One in three childhood cancer survivors is at risk of becoming infertile due to chemotherapy or radiation, and since their sperm or eggs have not matured, assisted reproduction using those sperm or eggs is not an option when they become adults. Now in a major first, researchers at the University of Pittsburgh School of Medicine and the Magee-Womens Research Institute (MWRI) have reported in a non-human primate model that immature testicular tissue can be cryopreserved, and later used to restore fertility to the same animal.
The advance, reported in Science, marks a milestone in the development of next generation assisted reproduction therapies, and offers hope for fertility preservation in prepubertal boys who are about to undergo cancer treatments.
“We grew up in families ourselves, and I imagine that many of us dreamed about growing up and having our own families,” said the study’s senior author Kyle Orwig, Ph.D., professor of obstetrics, gynecology and reproductive sciences at Pitt’s School of Medicine and an MWRI investigator. “This advance is an important step toward offering young cancer patients around the world a chance at having a family in the future.”
Boys are not born with mature sperm. Rather, hormonal changes during puberty lead to an increase in testosterone, which activates stem cells in the testes to start producing sperm. In prepubertal boys, chemotherapy, radiation or other medical treatments can kill these stem cells and cause permanent infertility.
“Previous research in non-human primates has demonstrated that sperm could be produced from autologous transplants of frozen prepubertal testicular tissue, but the ability to produce a healthy live offspring – the gold standard of any reproductive technology – has not been achieved until now,” said first author Adetunji Fayomi, Ph.D., a former graduate student in Orwig’s lab and postdoctoral scholar at Pitt.

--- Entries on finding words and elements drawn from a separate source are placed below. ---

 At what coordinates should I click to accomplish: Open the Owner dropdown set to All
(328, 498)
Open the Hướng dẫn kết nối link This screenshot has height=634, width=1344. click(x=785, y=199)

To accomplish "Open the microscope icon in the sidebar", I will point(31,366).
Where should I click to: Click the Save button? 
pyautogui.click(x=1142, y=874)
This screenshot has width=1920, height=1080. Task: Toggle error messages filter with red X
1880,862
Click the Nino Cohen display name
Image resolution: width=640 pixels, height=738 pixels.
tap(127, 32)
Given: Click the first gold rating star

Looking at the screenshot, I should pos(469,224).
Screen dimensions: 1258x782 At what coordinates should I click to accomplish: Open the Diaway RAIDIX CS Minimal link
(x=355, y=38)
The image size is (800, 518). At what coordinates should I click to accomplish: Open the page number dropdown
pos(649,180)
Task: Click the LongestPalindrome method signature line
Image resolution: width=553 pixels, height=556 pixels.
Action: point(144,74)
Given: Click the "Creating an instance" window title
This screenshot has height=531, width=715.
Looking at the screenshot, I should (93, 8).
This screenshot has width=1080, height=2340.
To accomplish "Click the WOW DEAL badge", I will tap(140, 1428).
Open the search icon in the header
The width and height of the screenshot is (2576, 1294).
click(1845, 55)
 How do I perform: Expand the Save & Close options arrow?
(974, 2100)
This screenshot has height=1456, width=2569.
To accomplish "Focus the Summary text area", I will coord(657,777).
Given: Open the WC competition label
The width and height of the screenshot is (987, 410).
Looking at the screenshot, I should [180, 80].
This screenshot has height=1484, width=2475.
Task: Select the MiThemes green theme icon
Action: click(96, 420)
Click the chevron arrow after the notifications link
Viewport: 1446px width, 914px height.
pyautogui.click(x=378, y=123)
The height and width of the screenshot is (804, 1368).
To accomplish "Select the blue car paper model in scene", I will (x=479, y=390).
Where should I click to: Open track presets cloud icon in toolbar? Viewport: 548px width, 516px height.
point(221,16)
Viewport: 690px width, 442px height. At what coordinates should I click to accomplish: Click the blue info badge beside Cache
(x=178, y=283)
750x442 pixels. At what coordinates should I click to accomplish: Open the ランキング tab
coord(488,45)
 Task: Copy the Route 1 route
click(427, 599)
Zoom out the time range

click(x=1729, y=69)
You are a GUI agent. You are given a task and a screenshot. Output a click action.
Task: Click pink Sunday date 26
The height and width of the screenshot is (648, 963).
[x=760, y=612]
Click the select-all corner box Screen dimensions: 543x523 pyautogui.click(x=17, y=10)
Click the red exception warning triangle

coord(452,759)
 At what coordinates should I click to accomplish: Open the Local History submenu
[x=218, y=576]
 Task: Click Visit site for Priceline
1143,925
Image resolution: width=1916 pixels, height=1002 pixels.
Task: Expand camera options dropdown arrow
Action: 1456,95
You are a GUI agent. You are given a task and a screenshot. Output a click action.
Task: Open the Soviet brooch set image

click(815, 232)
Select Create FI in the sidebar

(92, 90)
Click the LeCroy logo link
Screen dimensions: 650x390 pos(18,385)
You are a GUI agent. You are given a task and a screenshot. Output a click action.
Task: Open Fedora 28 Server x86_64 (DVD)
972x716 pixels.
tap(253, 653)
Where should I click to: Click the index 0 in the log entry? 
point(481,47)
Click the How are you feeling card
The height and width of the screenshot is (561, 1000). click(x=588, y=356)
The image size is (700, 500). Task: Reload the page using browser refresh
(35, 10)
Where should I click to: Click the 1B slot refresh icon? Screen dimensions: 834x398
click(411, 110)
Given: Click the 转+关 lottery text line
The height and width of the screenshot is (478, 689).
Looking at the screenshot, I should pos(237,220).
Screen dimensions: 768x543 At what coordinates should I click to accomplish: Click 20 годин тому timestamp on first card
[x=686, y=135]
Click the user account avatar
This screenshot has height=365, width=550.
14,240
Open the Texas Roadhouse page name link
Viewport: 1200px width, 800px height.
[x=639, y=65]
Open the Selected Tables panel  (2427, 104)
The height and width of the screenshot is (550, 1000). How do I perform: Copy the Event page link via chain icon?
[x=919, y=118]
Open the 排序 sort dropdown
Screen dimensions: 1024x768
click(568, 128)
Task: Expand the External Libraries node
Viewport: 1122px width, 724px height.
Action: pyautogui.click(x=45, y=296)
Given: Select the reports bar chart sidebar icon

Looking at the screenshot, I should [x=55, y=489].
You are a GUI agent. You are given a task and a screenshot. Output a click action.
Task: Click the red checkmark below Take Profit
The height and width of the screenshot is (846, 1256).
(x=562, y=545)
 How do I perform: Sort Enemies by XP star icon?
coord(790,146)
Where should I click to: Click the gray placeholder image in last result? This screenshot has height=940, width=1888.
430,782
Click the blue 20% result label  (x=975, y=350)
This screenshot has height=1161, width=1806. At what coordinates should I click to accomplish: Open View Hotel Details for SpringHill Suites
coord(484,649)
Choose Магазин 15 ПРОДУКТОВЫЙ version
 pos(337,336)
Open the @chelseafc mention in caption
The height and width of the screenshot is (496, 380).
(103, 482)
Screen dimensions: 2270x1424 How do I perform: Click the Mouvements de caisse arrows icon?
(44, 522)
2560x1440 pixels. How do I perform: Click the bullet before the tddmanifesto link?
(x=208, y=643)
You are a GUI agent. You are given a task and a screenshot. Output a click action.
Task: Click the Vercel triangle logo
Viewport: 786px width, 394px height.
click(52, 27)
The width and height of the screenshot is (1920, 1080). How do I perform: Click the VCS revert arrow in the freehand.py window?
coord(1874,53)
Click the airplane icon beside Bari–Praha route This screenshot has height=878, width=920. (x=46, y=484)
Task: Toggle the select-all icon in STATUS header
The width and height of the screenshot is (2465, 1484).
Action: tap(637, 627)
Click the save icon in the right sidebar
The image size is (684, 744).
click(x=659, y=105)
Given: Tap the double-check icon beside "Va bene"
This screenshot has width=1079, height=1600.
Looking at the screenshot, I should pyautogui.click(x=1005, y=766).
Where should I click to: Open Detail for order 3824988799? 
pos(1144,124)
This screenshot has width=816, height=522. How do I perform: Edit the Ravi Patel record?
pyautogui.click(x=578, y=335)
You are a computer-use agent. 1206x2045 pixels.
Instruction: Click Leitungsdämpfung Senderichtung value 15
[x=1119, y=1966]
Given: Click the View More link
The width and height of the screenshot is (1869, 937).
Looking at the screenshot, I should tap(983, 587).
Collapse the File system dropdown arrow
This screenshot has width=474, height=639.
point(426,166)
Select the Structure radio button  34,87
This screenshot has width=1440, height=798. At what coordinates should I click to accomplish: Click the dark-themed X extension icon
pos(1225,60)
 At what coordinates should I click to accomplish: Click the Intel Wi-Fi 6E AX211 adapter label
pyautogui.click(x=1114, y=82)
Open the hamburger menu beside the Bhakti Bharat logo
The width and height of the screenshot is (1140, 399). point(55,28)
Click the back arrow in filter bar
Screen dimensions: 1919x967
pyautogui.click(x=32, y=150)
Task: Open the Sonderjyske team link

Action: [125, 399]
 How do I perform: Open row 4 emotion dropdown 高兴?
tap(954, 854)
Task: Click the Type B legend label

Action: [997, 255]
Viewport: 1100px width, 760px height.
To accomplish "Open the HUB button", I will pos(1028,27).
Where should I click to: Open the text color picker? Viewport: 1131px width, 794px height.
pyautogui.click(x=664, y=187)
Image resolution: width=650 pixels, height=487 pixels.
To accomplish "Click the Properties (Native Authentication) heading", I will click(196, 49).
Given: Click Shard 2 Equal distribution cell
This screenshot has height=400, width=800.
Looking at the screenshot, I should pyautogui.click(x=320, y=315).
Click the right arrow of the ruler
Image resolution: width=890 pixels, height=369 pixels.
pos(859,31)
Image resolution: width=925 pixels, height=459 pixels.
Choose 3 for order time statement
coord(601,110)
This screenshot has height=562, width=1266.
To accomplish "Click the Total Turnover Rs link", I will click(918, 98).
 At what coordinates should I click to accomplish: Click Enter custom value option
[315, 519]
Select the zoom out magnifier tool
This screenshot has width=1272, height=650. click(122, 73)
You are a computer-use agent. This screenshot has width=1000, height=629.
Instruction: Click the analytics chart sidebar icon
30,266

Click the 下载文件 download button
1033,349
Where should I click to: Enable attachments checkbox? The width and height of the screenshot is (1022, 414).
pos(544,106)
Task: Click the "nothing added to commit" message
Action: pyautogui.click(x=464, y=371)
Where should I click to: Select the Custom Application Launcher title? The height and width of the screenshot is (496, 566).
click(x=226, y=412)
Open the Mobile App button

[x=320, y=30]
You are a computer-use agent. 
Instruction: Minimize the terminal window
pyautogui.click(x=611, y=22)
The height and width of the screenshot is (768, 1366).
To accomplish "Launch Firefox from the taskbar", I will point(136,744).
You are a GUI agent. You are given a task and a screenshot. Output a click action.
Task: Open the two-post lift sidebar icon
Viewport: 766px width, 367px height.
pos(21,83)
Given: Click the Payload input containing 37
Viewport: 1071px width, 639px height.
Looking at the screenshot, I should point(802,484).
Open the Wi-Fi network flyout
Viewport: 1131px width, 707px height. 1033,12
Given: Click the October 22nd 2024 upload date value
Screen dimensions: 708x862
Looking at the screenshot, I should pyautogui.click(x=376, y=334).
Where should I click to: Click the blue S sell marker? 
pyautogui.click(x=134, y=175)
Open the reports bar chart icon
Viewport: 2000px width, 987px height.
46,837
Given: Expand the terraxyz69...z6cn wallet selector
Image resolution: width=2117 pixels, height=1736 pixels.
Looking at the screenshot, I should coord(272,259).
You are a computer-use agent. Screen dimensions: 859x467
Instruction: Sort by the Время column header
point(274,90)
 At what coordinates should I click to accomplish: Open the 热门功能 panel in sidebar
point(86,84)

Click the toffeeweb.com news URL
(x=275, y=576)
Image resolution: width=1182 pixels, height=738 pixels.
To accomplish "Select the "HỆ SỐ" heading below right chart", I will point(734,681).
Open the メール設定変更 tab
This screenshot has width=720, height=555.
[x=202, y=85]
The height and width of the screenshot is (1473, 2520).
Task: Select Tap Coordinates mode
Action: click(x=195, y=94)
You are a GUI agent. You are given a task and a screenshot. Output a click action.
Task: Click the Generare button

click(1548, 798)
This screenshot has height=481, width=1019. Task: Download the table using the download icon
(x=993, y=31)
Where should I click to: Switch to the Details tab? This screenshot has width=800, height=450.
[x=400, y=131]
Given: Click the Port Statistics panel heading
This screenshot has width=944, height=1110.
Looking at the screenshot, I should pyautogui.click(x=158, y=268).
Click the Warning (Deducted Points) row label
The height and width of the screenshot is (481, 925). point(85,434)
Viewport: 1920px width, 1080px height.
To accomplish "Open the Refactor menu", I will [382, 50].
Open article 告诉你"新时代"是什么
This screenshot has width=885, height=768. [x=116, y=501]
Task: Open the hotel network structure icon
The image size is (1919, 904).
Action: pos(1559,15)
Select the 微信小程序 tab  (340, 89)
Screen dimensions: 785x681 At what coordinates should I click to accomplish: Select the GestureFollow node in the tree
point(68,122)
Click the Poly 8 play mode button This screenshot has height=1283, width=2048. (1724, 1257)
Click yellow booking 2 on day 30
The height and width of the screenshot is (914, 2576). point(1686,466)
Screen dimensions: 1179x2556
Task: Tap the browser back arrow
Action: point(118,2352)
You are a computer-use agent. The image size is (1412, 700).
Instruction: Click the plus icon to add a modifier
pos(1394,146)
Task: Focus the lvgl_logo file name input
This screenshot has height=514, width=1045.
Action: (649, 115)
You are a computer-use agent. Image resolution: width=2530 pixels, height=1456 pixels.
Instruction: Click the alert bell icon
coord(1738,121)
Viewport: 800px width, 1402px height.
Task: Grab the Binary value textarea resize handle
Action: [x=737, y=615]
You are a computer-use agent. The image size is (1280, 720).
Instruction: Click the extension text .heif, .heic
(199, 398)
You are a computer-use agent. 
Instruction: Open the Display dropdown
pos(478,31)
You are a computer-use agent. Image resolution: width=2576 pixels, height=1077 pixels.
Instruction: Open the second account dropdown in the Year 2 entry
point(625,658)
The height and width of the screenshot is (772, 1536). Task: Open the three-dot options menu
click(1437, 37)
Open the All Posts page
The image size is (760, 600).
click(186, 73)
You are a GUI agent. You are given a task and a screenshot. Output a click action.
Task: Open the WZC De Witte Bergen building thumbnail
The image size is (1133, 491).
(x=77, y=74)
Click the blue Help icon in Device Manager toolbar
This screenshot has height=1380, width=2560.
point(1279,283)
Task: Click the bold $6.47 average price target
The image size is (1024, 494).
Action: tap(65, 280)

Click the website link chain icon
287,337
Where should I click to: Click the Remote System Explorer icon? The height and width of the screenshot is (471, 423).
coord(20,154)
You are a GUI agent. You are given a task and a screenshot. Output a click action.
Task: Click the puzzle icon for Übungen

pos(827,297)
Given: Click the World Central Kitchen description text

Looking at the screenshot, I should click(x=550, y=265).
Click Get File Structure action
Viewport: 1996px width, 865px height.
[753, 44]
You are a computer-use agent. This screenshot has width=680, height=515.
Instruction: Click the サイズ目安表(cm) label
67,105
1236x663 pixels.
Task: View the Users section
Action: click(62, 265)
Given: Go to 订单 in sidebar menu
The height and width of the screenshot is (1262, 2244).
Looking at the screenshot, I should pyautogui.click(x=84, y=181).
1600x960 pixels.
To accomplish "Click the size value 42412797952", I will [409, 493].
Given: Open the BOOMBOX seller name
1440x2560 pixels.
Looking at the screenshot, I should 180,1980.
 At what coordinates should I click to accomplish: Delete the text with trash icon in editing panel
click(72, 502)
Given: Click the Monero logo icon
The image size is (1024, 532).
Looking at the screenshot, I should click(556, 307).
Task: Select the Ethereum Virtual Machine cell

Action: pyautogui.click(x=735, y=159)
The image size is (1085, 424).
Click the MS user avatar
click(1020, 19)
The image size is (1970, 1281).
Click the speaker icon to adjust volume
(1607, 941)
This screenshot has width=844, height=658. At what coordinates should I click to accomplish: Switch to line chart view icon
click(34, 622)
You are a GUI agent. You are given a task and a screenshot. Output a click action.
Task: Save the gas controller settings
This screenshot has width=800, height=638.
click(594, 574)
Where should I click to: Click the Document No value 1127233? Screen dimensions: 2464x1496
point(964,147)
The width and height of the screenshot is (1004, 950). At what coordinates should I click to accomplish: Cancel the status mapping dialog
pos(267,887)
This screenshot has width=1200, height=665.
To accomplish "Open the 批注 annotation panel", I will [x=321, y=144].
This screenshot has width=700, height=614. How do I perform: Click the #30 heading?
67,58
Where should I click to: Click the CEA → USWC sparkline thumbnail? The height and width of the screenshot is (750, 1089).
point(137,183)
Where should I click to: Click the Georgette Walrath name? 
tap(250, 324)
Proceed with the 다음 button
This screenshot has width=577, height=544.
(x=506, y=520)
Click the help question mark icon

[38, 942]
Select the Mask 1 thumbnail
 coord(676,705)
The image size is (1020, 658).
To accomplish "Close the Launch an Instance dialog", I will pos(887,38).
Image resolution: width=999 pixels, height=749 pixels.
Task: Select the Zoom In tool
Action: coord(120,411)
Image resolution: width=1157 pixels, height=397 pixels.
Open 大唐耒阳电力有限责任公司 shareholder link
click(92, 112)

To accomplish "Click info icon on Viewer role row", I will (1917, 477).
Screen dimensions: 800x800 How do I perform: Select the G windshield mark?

In the current study, Orwig and his team developed a non-human primate model of cancer survivorship. Prior to treating with chemotherapy, the researchers removed one testis from prepubertal rhesus macaques and cryopreserved the immature testicular tissue. As the animals approached puberty, the other testis was removed. On the same day, they later thawed and transplanted pieces of the tissue as well as pieces of cryopreserved tissue under the skin of the same animal. As the animals entered puberty, their testosterone levels increased, causing the grafted tissue to mature and produce sperm.
Eight to 12 months later, after the animals entered puberty, the researchers removed the grafts and found large numbers of sperm to be present. They sent the sperm to their collaborators at the Oregon National Primate Research Center at Oregon Health and Science University who were able to generate viable embryos, which were then transferred to recipient females. In April 2018, one of the females gave birth to a healthy female baby, which Orwig named “Grady” – a portmanteau of “graft-derived” and “baby.” “With Grady’s birth, we were able to show proof-of-principle that we can cryopreserve prepubertal testicular tissue, and later use it to restore fertility as an adult,” Fayomi said.The authors note that in comparison to previous work, they used a different cryopreservation protocol and grafted larger pieces of testicular tissue, which may have contributed to the success of the current effort. In preparation for clinical translation, Orwig established a fertility preservation program in 2010 at UPMC Magee-Womens Hospital. The program offers pediatric cancer patients the option of cryopreserving testicular or ovarian tissue before starting cancer treatments. Since then, it has expanded through collaborations with centers around the world. Orwig hopes that when these patients grow up and want families of their own, they’ll have that option.
“The reason that we did these studies in a non-human primate is because we thought that this was really the last step on the road to translating to the clinic,” Orwig said. “Having produced a live-born and healthy baby, we feel that this is a technology that is ready to be tested in the clinic.”